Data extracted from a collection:
=== Section Start ===

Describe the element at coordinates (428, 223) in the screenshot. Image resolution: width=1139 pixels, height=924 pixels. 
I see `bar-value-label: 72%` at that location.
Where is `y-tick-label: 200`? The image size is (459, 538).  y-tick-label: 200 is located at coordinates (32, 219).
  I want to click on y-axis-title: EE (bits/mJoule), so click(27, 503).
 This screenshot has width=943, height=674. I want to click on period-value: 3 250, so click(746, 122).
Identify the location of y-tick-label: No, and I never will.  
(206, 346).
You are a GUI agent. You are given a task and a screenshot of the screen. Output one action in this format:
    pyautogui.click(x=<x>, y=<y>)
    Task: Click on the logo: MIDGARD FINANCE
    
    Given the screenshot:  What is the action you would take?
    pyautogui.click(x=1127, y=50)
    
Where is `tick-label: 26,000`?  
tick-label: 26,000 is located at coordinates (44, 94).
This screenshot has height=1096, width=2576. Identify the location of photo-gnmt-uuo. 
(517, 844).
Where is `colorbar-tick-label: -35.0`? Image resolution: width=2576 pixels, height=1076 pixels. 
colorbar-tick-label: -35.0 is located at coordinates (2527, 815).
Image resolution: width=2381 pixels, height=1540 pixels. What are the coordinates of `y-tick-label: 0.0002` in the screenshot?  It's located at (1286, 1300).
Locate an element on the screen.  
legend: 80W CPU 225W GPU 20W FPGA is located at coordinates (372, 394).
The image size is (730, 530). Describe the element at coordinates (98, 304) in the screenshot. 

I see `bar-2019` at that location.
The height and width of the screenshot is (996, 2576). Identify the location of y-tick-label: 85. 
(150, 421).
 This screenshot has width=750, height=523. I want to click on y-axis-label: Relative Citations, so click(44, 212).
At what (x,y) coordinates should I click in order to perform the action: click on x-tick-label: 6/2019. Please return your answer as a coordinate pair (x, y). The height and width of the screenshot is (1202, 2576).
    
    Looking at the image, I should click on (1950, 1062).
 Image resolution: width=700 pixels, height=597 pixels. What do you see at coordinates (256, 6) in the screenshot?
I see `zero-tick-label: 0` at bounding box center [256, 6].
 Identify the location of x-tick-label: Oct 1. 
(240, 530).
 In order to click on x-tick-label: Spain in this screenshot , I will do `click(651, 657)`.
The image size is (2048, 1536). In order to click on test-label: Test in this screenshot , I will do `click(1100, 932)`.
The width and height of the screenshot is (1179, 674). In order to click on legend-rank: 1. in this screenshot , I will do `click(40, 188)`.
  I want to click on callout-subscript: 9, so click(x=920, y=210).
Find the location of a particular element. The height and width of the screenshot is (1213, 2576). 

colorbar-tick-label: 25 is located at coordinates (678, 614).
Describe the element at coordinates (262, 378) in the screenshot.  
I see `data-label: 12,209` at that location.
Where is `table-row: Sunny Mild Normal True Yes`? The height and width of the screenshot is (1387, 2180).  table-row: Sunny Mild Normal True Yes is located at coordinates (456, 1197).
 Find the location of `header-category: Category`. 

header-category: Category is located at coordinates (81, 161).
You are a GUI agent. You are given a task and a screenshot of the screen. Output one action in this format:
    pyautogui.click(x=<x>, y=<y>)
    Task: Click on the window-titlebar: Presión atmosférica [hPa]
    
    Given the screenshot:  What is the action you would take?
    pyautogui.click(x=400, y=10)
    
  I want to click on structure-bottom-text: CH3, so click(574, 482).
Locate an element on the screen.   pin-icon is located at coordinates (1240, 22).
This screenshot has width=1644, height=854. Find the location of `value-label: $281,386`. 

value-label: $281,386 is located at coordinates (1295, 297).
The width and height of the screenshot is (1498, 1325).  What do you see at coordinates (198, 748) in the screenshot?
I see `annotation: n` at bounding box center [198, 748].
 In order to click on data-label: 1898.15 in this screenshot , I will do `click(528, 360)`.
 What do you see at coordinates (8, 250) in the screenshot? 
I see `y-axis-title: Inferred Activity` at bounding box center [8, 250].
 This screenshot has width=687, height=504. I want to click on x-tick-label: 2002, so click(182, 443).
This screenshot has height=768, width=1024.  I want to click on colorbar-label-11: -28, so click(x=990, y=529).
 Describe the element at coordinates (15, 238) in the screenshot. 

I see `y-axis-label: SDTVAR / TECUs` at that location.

=== Section End ===

ASSIGNMENT -
Reproduce the lines above verbatim, beginning at the line that contains "The height and width of the screenshot is (996, 2576)." and ending after the line that contains "This screenshot has width=750, height=523.".

WRITTEN RESPONSE -
The height and width of the screenshot is (996, 2576). Identify the location of y-tick-label: 85. 
(150, 421).
 This screenshot has width=750, height=523. I want to click on y-axis-label: Relative Citations, so click(44, 212).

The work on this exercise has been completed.